Nachdem der Flamen den zweiten Teil des Opfers offiziell eröffnet hatte, erhoben sich Crispus und sein Amtskollege gemeinsam, um über den nächsten Ausgang in die Katakomben des Theaters zu verschwinden. Ihnen folgten zahlreiche weitere Togaträger aus den Rängen - denn nach Mogontiacum waren natürlich auch die übrigen 60 gallischen Civitates an der Reihe, um ihre individuellen Opfer darzubringen!

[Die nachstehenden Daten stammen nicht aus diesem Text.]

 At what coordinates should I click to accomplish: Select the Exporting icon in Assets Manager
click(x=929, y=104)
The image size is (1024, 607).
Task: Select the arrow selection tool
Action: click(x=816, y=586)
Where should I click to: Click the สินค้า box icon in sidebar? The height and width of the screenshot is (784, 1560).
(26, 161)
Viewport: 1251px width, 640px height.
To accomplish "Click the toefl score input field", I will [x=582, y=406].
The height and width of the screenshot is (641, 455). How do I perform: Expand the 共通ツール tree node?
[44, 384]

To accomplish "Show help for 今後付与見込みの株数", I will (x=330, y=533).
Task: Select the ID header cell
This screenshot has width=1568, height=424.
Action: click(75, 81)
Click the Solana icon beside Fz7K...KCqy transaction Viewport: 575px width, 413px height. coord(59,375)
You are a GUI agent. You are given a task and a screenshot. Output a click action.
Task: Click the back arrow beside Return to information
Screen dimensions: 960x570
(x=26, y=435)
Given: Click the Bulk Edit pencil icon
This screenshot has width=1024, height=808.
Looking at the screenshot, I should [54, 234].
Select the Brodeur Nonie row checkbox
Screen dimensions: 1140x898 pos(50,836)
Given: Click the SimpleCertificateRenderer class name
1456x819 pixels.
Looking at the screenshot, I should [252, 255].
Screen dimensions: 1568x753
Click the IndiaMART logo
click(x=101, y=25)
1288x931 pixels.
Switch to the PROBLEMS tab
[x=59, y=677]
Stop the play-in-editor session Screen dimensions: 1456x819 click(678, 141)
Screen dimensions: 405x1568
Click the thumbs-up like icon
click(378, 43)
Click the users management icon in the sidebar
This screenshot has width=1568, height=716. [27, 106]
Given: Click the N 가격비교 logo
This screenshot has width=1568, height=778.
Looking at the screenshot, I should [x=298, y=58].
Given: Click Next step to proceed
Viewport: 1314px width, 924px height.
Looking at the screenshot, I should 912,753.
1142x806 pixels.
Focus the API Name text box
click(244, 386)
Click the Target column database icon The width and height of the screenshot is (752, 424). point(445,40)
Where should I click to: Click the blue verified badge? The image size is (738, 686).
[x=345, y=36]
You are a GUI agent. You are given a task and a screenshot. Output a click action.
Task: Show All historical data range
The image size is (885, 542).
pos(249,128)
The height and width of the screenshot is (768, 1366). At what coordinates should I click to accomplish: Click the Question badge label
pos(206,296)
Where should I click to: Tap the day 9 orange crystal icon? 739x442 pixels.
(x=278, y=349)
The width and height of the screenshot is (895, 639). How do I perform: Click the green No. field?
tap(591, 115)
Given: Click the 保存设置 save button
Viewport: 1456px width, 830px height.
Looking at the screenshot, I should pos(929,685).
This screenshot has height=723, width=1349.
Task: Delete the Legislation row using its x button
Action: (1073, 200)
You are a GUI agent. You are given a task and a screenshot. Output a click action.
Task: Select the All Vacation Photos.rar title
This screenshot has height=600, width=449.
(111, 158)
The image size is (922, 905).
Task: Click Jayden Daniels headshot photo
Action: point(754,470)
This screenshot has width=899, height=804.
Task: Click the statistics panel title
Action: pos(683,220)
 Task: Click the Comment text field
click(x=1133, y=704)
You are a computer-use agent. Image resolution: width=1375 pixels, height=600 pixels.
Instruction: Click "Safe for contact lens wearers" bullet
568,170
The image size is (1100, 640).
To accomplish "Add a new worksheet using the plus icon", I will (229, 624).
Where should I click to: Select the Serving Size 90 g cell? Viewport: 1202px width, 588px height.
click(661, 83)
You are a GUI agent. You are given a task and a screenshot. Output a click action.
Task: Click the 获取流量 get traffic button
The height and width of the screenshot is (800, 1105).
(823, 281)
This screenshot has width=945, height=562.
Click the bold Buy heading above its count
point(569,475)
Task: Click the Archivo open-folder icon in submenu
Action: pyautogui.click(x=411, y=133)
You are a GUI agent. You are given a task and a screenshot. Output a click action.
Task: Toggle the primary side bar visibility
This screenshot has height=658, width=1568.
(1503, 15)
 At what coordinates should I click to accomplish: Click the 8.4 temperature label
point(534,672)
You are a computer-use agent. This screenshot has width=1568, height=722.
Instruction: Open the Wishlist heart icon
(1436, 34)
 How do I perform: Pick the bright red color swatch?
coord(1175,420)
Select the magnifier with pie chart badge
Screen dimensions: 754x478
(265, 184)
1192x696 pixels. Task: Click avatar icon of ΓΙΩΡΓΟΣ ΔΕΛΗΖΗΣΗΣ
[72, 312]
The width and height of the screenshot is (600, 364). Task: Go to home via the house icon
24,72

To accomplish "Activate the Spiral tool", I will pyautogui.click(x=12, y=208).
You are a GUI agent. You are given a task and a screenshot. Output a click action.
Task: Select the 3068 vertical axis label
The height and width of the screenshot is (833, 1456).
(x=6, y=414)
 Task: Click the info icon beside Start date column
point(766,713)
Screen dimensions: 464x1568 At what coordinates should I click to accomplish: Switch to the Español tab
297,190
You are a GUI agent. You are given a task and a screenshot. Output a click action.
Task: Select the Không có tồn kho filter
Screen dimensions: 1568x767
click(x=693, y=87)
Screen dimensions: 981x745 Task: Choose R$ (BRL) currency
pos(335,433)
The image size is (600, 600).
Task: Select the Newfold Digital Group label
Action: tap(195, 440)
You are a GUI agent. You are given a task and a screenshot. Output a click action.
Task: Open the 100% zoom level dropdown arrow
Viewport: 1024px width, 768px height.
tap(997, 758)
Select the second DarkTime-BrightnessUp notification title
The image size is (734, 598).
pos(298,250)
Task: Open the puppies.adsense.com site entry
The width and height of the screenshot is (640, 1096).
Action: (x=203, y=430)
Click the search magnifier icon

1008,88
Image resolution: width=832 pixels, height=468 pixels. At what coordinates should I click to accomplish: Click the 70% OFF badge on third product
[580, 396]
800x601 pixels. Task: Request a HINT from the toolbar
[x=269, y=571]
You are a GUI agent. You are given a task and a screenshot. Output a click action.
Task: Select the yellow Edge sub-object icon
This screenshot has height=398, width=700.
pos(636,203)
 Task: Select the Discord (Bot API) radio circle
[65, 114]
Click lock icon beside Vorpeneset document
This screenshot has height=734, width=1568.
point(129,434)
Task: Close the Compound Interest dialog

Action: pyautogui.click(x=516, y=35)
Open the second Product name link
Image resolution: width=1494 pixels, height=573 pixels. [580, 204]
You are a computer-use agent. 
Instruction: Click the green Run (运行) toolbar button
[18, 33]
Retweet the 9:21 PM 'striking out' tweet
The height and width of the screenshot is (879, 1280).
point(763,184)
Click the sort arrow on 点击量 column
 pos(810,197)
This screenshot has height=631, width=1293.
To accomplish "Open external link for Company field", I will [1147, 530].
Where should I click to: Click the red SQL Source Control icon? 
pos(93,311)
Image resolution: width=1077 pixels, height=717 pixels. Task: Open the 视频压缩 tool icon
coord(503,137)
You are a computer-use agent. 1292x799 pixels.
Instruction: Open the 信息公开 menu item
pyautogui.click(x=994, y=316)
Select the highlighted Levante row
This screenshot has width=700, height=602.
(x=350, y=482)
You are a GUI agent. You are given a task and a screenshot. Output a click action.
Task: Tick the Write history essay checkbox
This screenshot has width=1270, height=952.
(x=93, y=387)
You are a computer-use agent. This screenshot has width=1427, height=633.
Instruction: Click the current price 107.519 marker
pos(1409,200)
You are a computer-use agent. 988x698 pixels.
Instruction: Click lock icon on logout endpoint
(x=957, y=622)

Dort unten warteten bereits einige bekannte Gesichter, die eben schon dem Iulier assistiert hatten. Ganz vorn stand auch der Discipulus, den Crispus nun schön bei mehreren Gelegenheiten gesehen hatte - gehörte er nicht zum Apollo-Tempel? Naja, für dieses Großereignis hatte man sowieso den gesamten Cultus Deorum zusammengetrommelt...
Kaum hatte der Alte noch einmal den Sitz seines Lorbeerkranzes kontrolliert, als auch schon das Zeichen kam - und wieder traten sie wieder durch das Tor, durch das später die Gladiatoren hereinmarschieren würden, in die "Arena" ein und erklommen die Scena, wo die drei Götterstatuen bereits auf ihre weiteren Opfergaben warteten. Links stand der greise Flamen, gestützt auf zwei Priester, rechts die Musiker, die mit ihrem Flötenspiel das Opfer untermalten.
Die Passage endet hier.